> **Activity**
From the listing below, output only the lines starting at the line that has "This screenshot has width=1000, height=812." and ending at the line that has "Task: Open the Document", exactly as they appear, ends included.

> **The input**

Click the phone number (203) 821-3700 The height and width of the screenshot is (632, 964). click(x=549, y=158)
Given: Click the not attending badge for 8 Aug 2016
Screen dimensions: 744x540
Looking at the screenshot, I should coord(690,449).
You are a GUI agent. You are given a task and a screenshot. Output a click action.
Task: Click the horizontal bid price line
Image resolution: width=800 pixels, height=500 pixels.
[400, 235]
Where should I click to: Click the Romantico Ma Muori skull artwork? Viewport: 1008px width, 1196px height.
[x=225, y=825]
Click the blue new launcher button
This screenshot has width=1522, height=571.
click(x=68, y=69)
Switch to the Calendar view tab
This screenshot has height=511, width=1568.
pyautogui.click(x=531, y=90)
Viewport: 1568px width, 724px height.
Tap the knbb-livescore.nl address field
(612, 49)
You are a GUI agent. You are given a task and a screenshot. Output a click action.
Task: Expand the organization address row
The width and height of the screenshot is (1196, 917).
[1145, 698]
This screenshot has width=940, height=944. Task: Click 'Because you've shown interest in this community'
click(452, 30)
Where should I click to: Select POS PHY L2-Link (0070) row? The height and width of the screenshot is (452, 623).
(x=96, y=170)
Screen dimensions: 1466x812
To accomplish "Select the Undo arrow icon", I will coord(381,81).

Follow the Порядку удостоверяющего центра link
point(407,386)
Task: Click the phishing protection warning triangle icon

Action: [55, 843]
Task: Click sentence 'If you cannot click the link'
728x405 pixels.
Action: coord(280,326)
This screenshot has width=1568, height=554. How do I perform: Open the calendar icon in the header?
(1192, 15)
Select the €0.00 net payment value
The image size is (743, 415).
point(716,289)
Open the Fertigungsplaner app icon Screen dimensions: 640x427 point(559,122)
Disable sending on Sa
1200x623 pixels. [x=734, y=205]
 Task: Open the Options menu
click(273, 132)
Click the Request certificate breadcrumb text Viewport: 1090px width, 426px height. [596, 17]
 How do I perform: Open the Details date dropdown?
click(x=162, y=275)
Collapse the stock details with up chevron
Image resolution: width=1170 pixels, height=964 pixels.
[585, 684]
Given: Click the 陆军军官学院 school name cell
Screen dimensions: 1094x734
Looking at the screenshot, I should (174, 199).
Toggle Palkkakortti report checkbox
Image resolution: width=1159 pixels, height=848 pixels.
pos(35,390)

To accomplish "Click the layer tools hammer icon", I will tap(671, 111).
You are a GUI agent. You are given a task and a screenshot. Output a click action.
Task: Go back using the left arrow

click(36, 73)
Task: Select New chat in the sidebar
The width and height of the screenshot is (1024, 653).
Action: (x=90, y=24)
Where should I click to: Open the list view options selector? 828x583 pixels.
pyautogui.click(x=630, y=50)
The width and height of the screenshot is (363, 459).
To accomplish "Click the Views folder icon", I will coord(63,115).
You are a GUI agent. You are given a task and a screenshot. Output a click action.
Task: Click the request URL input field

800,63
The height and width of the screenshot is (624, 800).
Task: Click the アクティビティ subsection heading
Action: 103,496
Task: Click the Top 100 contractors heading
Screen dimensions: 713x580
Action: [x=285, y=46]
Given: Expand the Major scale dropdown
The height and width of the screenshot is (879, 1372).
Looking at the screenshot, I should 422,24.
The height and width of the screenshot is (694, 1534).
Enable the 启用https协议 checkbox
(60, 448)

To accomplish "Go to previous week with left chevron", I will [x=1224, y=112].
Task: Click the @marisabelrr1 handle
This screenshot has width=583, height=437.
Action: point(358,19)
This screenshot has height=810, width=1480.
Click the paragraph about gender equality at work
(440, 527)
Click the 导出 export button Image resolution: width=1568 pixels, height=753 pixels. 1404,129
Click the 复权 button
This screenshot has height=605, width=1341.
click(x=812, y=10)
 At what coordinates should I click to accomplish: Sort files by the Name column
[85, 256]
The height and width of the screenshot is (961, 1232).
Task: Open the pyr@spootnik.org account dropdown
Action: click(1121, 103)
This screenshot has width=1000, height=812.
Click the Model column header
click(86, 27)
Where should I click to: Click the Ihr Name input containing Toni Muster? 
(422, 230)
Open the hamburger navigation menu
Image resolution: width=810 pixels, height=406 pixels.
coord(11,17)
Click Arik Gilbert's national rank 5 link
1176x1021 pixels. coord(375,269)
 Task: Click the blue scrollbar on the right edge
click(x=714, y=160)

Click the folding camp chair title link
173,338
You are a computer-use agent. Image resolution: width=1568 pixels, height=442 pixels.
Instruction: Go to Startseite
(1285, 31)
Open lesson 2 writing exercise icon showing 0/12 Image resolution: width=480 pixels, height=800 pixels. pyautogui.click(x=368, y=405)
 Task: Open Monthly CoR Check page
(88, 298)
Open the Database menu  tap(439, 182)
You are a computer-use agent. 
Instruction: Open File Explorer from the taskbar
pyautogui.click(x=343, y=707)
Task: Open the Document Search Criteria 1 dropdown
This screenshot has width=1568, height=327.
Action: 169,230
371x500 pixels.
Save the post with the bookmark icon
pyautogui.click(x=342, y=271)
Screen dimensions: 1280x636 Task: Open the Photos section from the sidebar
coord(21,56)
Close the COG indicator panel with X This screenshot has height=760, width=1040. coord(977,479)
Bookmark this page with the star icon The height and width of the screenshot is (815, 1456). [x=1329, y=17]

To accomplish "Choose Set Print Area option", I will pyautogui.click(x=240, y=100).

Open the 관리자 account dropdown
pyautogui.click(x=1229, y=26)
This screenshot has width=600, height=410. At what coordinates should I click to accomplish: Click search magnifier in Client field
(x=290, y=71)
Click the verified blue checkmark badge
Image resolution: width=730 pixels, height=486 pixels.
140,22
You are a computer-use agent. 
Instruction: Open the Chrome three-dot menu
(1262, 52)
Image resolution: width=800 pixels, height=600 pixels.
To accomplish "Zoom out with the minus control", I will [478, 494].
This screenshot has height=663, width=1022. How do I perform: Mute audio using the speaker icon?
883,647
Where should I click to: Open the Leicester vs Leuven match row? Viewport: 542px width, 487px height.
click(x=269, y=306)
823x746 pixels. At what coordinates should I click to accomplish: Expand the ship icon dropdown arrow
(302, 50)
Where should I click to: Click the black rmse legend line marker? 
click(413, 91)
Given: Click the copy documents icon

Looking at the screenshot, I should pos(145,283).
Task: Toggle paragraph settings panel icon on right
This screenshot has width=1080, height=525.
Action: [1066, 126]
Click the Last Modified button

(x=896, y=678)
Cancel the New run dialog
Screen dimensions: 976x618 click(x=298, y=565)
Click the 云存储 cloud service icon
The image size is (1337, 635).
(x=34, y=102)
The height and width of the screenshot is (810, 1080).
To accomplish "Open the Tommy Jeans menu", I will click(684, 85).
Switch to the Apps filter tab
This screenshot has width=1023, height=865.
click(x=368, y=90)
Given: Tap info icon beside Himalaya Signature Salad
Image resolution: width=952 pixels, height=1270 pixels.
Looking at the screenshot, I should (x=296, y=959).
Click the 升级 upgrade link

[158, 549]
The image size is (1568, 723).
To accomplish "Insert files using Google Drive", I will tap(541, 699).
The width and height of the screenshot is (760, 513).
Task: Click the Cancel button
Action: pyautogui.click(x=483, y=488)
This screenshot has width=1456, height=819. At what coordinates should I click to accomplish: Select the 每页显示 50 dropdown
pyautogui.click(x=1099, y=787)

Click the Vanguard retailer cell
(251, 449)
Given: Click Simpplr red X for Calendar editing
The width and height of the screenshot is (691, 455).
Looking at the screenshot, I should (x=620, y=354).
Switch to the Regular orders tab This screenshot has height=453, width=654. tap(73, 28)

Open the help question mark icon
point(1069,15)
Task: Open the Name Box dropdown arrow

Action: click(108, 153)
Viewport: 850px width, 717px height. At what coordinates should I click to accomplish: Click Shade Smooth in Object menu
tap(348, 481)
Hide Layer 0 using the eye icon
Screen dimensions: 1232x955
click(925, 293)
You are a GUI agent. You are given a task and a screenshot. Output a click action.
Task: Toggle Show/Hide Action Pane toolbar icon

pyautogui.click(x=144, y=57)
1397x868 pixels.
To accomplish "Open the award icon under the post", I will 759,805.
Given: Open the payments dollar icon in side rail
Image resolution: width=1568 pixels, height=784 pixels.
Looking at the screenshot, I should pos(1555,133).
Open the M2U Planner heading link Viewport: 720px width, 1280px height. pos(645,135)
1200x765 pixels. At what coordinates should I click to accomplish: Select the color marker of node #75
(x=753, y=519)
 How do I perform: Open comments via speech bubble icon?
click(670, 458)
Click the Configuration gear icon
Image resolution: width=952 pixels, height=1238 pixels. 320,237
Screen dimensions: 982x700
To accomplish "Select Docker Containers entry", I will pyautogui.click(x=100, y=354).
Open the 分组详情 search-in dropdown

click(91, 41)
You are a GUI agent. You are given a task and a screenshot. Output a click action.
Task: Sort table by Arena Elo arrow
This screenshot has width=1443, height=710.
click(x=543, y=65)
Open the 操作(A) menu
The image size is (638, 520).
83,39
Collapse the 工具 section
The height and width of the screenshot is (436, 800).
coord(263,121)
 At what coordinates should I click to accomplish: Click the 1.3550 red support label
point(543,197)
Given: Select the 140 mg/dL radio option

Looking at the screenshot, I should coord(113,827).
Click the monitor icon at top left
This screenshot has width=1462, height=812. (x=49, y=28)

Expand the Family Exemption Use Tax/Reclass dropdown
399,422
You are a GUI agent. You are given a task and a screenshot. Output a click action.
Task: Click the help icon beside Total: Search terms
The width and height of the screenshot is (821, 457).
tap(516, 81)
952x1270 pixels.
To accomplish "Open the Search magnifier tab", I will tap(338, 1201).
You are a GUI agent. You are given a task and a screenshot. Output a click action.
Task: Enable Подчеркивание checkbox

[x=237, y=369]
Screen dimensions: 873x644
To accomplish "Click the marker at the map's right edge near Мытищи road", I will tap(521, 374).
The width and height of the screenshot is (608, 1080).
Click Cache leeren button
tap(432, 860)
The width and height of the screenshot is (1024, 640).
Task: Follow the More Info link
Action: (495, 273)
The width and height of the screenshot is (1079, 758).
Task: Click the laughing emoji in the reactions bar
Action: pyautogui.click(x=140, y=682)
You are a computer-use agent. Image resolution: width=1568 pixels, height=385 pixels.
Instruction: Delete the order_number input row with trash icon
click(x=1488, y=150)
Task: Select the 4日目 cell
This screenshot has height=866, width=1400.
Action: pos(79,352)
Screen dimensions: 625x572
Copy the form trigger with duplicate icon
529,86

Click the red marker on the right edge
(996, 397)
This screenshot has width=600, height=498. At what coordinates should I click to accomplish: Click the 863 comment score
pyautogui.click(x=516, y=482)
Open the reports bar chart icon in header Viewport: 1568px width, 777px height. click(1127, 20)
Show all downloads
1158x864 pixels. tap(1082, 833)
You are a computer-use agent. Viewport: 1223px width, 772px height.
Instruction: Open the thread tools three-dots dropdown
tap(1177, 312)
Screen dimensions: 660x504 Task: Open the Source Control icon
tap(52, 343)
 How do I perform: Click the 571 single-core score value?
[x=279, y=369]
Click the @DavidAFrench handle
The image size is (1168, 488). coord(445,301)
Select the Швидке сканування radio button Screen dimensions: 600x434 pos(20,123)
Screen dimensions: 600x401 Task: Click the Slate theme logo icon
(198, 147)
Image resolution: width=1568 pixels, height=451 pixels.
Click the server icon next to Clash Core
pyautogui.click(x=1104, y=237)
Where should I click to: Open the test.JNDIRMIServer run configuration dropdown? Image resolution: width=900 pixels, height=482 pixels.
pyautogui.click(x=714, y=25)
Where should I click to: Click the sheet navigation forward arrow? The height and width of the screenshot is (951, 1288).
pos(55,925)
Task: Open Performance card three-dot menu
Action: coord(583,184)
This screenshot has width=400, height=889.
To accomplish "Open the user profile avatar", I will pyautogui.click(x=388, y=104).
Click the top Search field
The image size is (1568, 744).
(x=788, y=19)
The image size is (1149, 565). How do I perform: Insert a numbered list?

> **Result below**
This screenshot has width=1000, height=812.
Click the Model column header
click(86, 27)
Where should I click to: Click the Ihr Name input containing Toni Muster? 
(422, 230)
Open the hamburger navigation menu
Image resolution: width=810 pixels, height=406 pixels.
coord(11,17)
Click Arik Gilbert's national rank 5 link
1176x1021 pixels. coord(375,269)
 Task: Click the blue scrollbar on the right edge
click(x=714, y=160)

Click the folding camp chair title link
173,338
You are a computer-use agent. Image resolution: width=1568 pixels, height=442 pixels.
Instruction: Go to Startseite
(1285, 31)
Open lesson 2 writing exercise icon showing 0/12 Image resolution: width=480 pixels, height=800 pixels. pyautogui.click(x=368, y=405)
 Task: Open Monthly CoR Check page
(88, 298)
Open the Database menu  tap(439, 182)
You are a computer-use agent. 
Instruction: Open File Explorer from the taskbar
pyautogui.click(x=343, y=707)
Task: Open the Document Search Criteria 1 dropdown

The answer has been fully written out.